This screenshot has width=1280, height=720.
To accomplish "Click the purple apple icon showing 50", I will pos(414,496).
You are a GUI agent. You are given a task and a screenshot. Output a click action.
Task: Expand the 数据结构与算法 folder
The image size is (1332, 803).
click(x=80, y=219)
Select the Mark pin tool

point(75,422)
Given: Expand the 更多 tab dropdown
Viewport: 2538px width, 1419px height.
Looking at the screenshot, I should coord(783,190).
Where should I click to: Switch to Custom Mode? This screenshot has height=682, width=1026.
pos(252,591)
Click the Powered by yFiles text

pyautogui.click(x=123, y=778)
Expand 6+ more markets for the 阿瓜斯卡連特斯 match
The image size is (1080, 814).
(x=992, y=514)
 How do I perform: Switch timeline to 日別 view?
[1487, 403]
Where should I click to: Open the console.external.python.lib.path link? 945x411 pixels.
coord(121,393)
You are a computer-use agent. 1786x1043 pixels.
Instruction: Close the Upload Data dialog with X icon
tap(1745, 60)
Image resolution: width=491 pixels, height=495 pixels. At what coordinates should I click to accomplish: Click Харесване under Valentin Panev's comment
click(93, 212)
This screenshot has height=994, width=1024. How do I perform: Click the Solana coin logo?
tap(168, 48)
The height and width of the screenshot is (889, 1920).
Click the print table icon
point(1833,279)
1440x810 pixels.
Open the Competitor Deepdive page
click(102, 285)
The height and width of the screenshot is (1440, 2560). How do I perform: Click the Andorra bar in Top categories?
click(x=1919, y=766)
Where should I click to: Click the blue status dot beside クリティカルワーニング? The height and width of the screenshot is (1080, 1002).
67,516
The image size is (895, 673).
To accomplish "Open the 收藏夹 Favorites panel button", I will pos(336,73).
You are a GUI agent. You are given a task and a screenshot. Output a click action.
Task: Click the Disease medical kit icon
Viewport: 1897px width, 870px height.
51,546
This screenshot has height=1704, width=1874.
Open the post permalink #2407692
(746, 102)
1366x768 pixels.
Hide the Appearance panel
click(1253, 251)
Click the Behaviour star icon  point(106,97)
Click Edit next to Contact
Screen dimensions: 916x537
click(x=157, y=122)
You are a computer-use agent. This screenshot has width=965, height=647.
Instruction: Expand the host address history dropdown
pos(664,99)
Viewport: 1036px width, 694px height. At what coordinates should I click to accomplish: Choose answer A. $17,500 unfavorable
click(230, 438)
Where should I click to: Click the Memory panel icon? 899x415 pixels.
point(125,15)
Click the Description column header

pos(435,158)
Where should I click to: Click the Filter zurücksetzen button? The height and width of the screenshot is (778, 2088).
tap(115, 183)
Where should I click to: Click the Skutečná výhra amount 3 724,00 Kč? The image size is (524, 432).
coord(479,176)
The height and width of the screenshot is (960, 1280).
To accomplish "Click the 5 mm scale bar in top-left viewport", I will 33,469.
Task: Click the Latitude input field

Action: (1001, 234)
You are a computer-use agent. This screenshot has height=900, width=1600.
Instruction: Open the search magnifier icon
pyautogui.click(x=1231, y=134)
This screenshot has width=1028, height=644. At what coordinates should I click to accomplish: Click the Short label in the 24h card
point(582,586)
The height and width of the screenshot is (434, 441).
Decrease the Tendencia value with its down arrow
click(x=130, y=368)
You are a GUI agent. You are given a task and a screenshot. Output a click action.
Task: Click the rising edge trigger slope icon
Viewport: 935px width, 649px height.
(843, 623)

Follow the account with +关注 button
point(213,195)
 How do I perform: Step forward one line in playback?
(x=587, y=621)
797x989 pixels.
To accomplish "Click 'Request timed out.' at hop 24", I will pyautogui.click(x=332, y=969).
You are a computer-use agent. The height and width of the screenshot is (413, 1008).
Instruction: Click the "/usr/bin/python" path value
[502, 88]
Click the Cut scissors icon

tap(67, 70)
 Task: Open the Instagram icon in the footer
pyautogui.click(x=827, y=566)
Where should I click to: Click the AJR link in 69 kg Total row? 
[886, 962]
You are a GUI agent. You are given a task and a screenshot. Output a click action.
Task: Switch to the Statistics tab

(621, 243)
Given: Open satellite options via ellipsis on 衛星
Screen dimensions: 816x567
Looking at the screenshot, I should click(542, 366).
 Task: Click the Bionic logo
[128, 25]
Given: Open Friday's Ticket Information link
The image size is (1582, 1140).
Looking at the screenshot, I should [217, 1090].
----
● Brief: Copy each line of the data above exactly as it appears.

● Solution for this exercise:
This screenshot has width=1280, height=720.
To accomplish "Click the purple apple icon showing 50", I will pos(414,496).
You are a GUI agent. You are given a task and a screenshot. Output a click action.
Task: Expand the 数据结构与算法 folder
The image size is (1332, 803).
click(x=80, y=219)
Select the Mark pin tool

point(75,422)
Given: Expand the 更多 tab dropdown
Viewport: 2538px width, 1419px height.
Looking at the screenshot, I should coord(783,190).
Where should I click to: Switch to Custom Mode? This screenshot has height=682, width=1026.
pos(252,591)
Click the Powered by yFiles text

pyautogui.click(x=123, y=778)
Expand 6+ more markets for the 阿瓜斯卡連特斯 match
The image size is (1080, 814).
(x=992, y=514)
 How do I perform: Switch timeline to 日別 view?
[1487, 403]
Where should I click to: Open the console.external.python.lib.path link? 945x411 pixels.
coord(121,393)
You are a computer-use agent. 1786x1043 pixels.
Instruction: Close the Upload Data dialog with X icon
tap(1745, 60)
Image resolution: width=491 pixels, height=495 pixels. At what coordinates should I click to accomplish: Click Харесване under Valentin Panev's comment
click(93, 212)
This screenshot has height=994, width=1024. How do I perform: Click the Solana coin logo?
tap(168, 48)
The height and width of the screenshot is (889, 1920).
Click the print table icon
point(1833,279)
1440x810 pixels.
Open the Competitor Deepdive page
click(102, 285)
The height and width of the screenshot is (1440, 2560). How do I perform: Click the Andorra bar in Top categories?
click(x=1919, y=766)
Where should I click to: Click the blue status dot beside クリティカルワーニング? The height and width of the screenshot is (1080, 1002).
67,516
The image size is (895, 673).
To accomplish "Open the 收藏夹 Favorites panel button", I will pos(336,73).
You are a GUI agent. You are given a task and a screenshot. Output a click action.
Task: Click the Disease medical kit icon
Viewport: 1897px width, 870px height.
51,546
This screenshot has height=1704, width=1874.
Open the post permalink #2407692
(746, 102)
1366x768 pixels.
Hide the Appearance panel
click(1253, 251)
Click the Behaviour star icon  point(106,97)
Click Edit next to Contact
Screen dimensions: 916x537
click(x=157, y=122)
You are a computer-use agent. This screenshot has width=965, height=647.
Instruction: Expand the host address history dropdown
pos(664,99)
Viewport: 1036px width, 694px height. At what coordinates should I click to accomplish: Choose answer A. $17,500 unfavorable
click(230, 438)
Where should I click to: Click the Memory panel icon? 899x415 pixels.
point(125,15)
Click the Description column header

pos(435,158)
Where should I click to: Click the Filter zurücksetzen button? The height and width of the screenshot is (778, 2088).
tap(115, 183)
Where should I click to: Click the Skutečná výhra amount 3 724,00 Kč? The image size is (524, 432).
coord(479,176)
The height and width of the screenshot is (960, 1280).
To accomplish "Click the 5 mm scale bar in top-left viewport", I will 33,469.
Task: Click the Latitude input field

Action: (1001, 234)
You are a computer-use agent. This screenshot has height=900, width=1600.
Instruction: Open the search magnifier icon
pyautogui.click(x=1231, y=134)
This screenshot has width=1028, height=644. At what coordinates should I click to accomplish: Click the Short label in the 24h card
point(582,586)
The height and width of the screenshot is (434, 441).
Decrease the Tendencia value with its down arrow
click(x=130, y=368)
You are a GUI agent. You are given a task and a screenshot. Output a click action.
Task: Click the rising edge trigger slope icon
Viewport: 935px width, 649px height.
(843, 623)

Follow the account with +关注 button
point(213,195)
 How do I perform: Step forward one line in playback?
(x=587, y=621)
797x989 pixels.
To accomplish "Click 'Request timed out.' at hop 24", I will pyautogui.click(x=332, y=969).
You are a computer-use agent. The height and width of the screenshot is (413, 1008).
Instruction: Click the "/usr/bin/python" path value
[502, 88]
Click the Cut scissors icon

tap(67, 70)
 Task: Open the Instagram icon in the footer
pyautogui.click(x=827, y=566)
Where should I click to: Click the AJR link in 69 kg Total row? 
[886, 962]
You are a GUI agent. You are given a task and a screenshot. Output a click action.
Task: Switch to the Statistics tab

(621, 243)
Given: Open satellite options via ellipsis on 衛星
Screen dimensions: 816x567
Looking at the screenshot, I should click(542, 366).
 Task: Click the Bionic logo
[128, 25]
Given: Open Friday's Ticket Information link
The image size is (1582, 1140).
Looking at the screenshot, I should [217, 1090].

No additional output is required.